Question

Solve the radical equation for the given variable.$$(4 y+1)^{1 / 3}=-1$$

Answer

**step1 Isolate the term with the fractional exponent**

The given equation is $$(4 y+1)^{1 / 3}=-1$$. The term with the fractional exponent is already isolated on one side of the equation.

**step2 Eliminate the fractional exponent**

To eliminate the fractional exponent of $$\frac{1}{3}$$ (which represents a cube root), raise both sides of the equation to the power of 3.

$$((4 y+1)^{1 / 3})^3=(-1)^3$$

This simplifies the equation:

$$4 y+1=-1$$

**step3 Solve for y**

Now, we have a simple linear equation.
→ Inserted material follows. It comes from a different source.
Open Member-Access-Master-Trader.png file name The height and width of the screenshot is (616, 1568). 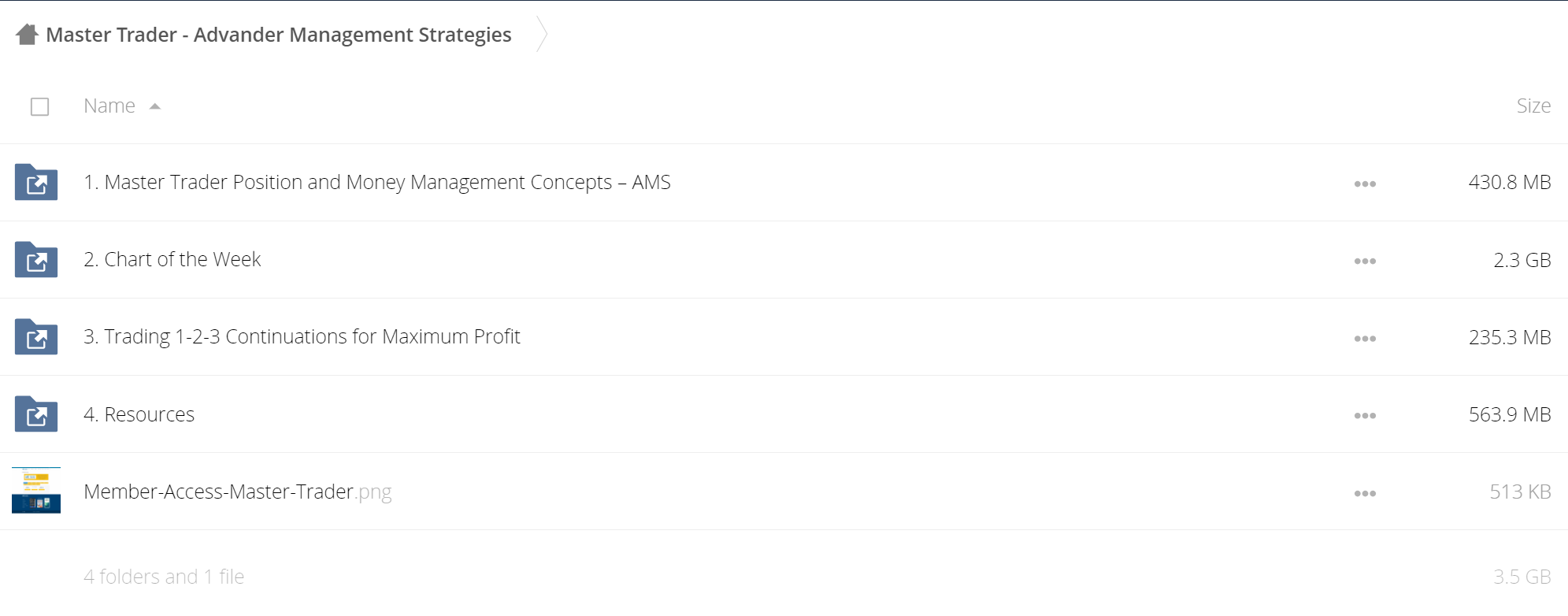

Subtract 1 from both sides of the equation to isolate the term with 'y'.

$$4 y+1-1=-1-1$$

$$4 y=-2$$

Divide both sides by 4 to solve for 'y'.

$$y=\frac{-2}{4}$$

Simplify the fraction.

$$y=-\frac{1}{2}$$

Alternative answer

Answer: y = -1/2 Explain
This is a question about solving equations with roots (also called radical equations) . The solving step is:

First, I looked at the problem: `(4y + 1)^(1/3) = -1`.
The `(1/3)` exponent means it's a cube root. So, it's like asking: "What number, when cubed, equals -1?". Or, "the cube root of `(4y + 1)` is -1."

To get rid of the cube root, I can do the opposite operation, which is cubing both sides of the equation.
So, I cubed `(4y + 1)^(1/3)` and I also cubed `-1`.
`((4y + 1)^(1/3))^3 = (-1)^3`
This simplifies to:
`4y + 1 = -1` (because `(-1) * (-1) * (-1) = -1`)

Now, it's a simple equation! I want to get 'y' all by itself.
First, I subtracted 1 from both sides of the equation to move the constant:
`4y + 1 - 1 = -1 - 1`
`4y = -2`

Finally, to get 'y' by itself, I divided both sides by 4:
`4y / 4 = -2 / 4`
`y = -1/2`